Automation vs productivity in outbound - do we know what we want?
One of the more interesting things we have learned while building Causo is that people ask for automation, but what they really want is productivity. Those sound like the same thing but actually aren't.
Ask someone what they want from an AI sales tool and the answer is usually:
“Just find the leads, write the emails and run the outreach for me.”
But the moment the tool actually tries to do that, the questions start: where did this company come from; why does it match my ICP, is this person still working there; where did you find this information; can I change the email; has anything been sent yet?
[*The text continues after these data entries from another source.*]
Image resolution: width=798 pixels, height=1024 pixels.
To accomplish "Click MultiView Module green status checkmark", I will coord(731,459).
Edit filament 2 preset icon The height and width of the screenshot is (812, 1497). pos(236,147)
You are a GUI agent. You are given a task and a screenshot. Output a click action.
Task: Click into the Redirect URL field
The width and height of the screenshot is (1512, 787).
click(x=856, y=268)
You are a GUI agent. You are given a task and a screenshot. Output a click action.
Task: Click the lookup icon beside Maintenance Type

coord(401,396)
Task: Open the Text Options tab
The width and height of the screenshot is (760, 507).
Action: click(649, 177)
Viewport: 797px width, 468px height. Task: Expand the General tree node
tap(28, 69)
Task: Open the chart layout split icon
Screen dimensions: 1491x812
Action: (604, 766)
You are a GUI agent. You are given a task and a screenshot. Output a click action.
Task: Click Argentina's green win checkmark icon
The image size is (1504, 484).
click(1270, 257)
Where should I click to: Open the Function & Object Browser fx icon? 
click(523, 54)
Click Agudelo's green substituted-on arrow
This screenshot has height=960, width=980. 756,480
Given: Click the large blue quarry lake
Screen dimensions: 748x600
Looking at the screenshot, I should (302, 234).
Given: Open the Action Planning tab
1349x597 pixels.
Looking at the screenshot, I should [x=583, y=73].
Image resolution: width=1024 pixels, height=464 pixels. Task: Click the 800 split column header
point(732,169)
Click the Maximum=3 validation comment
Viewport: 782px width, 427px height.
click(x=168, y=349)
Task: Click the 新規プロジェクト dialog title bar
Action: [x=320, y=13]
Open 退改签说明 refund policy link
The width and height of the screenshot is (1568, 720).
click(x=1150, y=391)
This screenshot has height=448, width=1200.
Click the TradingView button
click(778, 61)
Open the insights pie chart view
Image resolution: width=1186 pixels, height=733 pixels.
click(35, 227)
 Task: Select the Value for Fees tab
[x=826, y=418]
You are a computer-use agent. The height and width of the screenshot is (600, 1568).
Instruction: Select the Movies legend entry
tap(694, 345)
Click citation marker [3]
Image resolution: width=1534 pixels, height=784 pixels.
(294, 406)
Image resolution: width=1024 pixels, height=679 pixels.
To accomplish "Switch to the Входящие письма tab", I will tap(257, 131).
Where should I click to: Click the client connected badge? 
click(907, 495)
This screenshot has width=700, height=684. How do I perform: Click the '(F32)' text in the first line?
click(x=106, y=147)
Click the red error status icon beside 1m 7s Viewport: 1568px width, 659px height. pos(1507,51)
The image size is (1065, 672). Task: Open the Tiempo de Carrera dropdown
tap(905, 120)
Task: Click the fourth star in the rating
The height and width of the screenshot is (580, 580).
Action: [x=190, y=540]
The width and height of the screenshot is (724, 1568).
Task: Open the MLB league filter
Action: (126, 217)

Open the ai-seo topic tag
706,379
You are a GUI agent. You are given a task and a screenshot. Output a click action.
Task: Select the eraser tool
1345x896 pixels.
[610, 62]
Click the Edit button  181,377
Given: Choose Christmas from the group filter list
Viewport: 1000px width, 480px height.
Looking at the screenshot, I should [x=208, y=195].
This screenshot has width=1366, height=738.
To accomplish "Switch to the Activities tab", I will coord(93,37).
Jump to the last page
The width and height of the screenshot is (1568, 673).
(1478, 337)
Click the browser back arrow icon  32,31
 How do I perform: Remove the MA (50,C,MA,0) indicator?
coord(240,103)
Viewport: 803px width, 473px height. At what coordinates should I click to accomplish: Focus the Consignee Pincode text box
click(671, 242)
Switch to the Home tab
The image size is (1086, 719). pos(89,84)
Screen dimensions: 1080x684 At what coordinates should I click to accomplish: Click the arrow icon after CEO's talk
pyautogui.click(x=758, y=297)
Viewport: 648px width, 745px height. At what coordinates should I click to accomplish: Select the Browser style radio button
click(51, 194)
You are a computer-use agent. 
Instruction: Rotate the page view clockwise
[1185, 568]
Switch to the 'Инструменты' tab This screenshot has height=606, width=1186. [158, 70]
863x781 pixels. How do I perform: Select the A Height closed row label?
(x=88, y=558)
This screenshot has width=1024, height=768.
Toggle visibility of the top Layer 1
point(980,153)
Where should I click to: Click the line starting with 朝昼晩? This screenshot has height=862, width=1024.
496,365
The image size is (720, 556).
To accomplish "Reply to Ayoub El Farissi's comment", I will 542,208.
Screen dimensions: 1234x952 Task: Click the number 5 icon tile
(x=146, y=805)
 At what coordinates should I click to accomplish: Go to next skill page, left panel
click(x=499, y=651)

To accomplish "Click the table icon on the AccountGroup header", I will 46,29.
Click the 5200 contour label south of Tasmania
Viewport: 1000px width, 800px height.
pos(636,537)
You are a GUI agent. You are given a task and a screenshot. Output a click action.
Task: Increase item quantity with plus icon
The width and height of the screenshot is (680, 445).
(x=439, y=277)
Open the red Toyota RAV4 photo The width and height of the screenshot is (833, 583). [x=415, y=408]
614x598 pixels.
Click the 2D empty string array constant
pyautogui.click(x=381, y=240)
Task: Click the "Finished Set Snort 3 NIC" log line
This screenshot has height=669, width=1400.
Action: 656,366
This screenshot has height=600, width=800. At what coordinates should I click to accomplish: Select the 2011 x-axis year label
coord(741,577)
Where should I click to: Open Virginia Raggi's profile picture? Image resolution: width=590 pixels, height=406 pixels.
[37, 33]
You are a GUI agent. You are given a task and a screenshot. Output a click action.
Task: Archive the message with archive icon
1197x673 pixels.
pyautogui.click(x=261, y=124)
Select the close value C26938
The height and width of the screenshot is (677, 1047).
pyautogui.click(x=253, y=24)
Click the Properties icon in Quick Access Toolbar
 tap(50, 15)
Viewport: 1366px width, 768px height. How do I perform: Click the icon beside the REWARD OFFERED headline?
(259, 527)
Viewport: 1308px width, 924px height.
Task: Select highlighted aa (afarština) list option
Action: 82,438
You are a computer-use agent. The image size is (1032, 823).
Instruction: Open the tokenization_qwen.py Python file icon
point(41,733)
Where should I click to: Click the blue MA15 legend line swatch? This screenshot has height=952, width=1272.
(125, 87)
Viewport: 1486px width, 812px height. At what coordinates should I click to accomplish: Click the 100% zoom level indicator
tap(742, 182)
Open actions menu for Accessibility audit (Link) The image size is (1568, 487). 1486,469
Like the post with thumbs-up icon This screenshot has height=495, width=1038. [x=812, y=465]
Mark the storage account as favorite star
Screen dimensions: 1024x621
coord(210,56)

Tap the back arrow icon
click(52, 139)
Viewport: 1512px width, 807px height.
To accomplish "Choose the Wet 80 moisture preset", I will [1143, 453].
This is not users being difficult. It is a trust problem. People want to remove the repetitive work. They do not necessarily want to hand over the decisions that can damage their reputation. I think a lot of AI products are automating the wrong part.
In outbound, pressing send is the easiest part. The actual work is: figuring out which companies are genuinely relevant, researching what is happening inside them, finding the right person, verifying that the contact information is real, understanding why they might care right now, writing something that does not look like it came from a mail-merge factory.
Yet most “AI SDRs” focus on sending more emails with fewer humans involved. We took the opposite approach with Causo. The system does the annoying work: searching live sources, cross-checking companies, researching why they fit, finding decision-makers, verifying emails and drafting the outreach.
But you can still see the reasoning, change the targeting, edit the copy and approve what represents you. The goal is not to replace the founder or salesperson, but to help them not spend half the week jumping between Google, LinkedIn, Apollo, Hunter, spreadsheets and Gmail just to send ten decent emails.
Our current product rule is becoming: Automate the labour, not the responsibility.
I suspect this applies well beyond sales. The more public or irreversible an action is, the more control users want. Drafting something is useful. Publishing it without asking is terrifying. Researching options is useful. Making the final decision invisibly is not. Curious how other people think about this.
Do you actually want your AI tools to operate autonomously, or do you mostly want them to prepare better work for you to approve?


Replies
@dawid_baranowski Is trust the real thing missing here not more features?
Causo
@harry_johnson11 didn't say we are shipping more features to get over a lack of trust - it's a process question. A full auto process requires massive amounts of trust that exceed what we can offer - see Gary Tan saying he never reads emails that he believes are full AI. This is an ecosystem problem :)
@dawid_baranowski Would you be okay if it sent emails without asking you first?
Causo
@dawid_baranowski @jack_brown24 Not without asking first, but if my goal was to launch a slop cannon... (idk why one would though)
Causo
@jack_brown24 I personally have extremely few workflows where anything happens on full auto. They tend to be parts of code and design review, but personally I skew always towards more control and I'm not shy about it. The way I run my own outbound emails is by crafting a golden sequence by hand; and then letting AI experiment with specific variants of copy, or to mutate the reference sequence within strict bounds. :)
Causo
This has probably been our biggest lesson building Causo. People want the research, enrichment and writing automated, but they still want to understand why a lead was chosen and control what gets sent. Automate the busywork, not the judgment.
Very interesting post.
I see the same with our users.
We had people ask for AI summaries for longer content and then complain that it was too short…
Seems like a psychological thing above everything.
Thnx for sharing!
Causo
@mazin_assaf thanks Maz!
@dawid_baranowski Do we actually want less work or just less confusion before acting?
Causo
@dawid_baranowski @henry_taylor11 both?
Causo
@henry_taylor11 @ivan_sem Both.
Everyone asks for the tool to just do the whole thing, but the moment it actually does, the trust wavers, and they want to see under the hood. It's not that they changed their mind, it's that full autonomy sounds great right up until it's your name on whatever just went out.
Causo
@johnsongill Exactly. People want the work automated, not the accountability. The second it goes out under your name, you want to know why it was chosen and what it actually says.
This is the right distinction. Most users don’t want full autonomy first. They want better prepared decisions. In outbound especially, AI can do the research, filtering, verification and first draft but the person still needs to own the judgment because their reputation is the thing being sent.
Causo
@nipuntaneja Exactly. The useful part is getting someone 90% of the way there without pretending the last 10% does not matter. In outbound, that last bit is your judgment and your reputation.
@dawid_baranowski When does automation start hurting your personal touch?
Causo
@dawid_baranowski @ali_rehan1 All depends on context. We try to extract as much of it as possible from the user, but it is not always easy.
Causo
@ali_rehan1 to me it's not really a when, it's a 'how' you use automation. My own real life example:
The way I use automation in my own outbound emails is I write a golden standard sequence by hand, per given market segment or ICP. Then, I let my automation vary specific bits of it (eg change subject line, adapt certain parts, vary a sentence in a given range). This lets me preserve a large degree of personalisation.
At the same time, if I were to say "chatGPT pls make email", I would lose all personalisation. It's a balancing act of context provided, as well as parameters that automation is allowed to touch.